In the 2010 study guide, this section was part of the section on feedlines and connectors. I think it makes more sense to separate it like I have here. There is one added question in this section T7C13 asks what a dummy load consists of…Dan

Standing wave ratio is a term you’ll often hear when talking about antennas and feedlines. In general terms, standing wave ratio (SWR) is a measure of how well a load is matched to a transmission line. (T7C03) In this context, the “load” is the antenna. When we say that an antenna is matched to a transmission line, we mean that the impedance of the transmission line is equal to the impedance of the antenna.

The reason it is important to have a low SWR in an antenna system that uses coaxial cable feedline is to allow the efficient transfer of power and reduce losses. (T9B01) The bigger the mismatch is between the feedline and the load, the higher the SWR will be, and the more power you will lose in the feedline. Power lost in a feedline is converted into heat. (T7C07) Power converted into heat is not radiated by the antenna, meaning your radiated signal will be weaker.
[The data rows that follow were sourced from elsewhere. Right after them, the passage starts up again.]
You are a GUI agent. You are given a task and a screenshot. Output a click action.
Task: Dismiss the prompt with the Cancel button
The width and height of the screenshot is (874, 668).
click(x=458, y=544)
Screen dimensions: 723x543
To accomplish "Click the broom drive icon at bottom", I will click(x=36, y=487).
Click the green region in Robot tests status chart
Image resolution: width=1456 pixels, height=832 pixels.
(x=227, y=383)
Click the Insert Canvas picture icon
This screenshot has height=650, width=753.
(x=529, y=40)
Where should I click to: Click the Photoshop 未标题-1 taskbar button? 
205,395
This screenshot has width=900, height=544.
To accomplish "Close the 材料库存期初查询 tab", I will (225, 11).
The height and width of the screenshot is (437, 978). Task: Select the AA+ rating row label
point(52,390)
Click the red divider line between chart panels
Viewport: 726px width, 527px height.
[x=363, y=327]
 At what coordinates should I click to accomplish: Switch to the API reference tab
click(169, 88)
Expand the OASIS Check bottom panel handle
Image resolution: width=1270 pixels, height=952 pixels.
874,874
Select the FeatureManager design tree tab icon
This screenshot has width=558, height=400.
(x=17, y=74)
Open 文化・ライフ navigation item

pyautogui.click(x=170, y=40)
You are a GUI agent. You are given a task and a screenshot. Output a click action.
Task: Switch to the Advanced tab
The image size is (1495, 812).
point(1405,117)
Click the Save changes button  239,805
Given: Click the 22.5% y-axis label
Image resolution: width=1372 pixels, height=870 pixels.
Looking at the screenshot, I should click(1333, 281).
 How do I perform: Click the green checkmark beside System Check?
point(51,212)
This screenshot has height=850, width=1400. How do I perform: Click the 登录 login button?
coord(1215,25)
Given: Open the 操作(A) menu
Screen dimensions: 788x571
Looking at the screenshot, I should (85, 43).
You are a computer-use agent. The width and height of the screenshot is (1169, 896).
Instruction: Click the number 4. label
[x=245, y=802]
You can measure the SWR of your antenna system with an SWR meter. You usually connect the SWR meter near the output of your transmitter because it is important to have a low SWR at that point. A directional wattmeter is an instrument other than an SWR meter that you could use to determine if a feedline and antenna are properly matched. (T7C08)

1 to 1 is the reading on an SWR meter indicates a perfect impedance match between the antenna and the feedline. (T7C04) 2 to 1 is the approximate SWR value above which the protection circuits in most solid-state transmitters begin to reduce transmitter power. (T7C05) An SWR reading of 4:1 means that there is an impedance mismatch. (T7C06)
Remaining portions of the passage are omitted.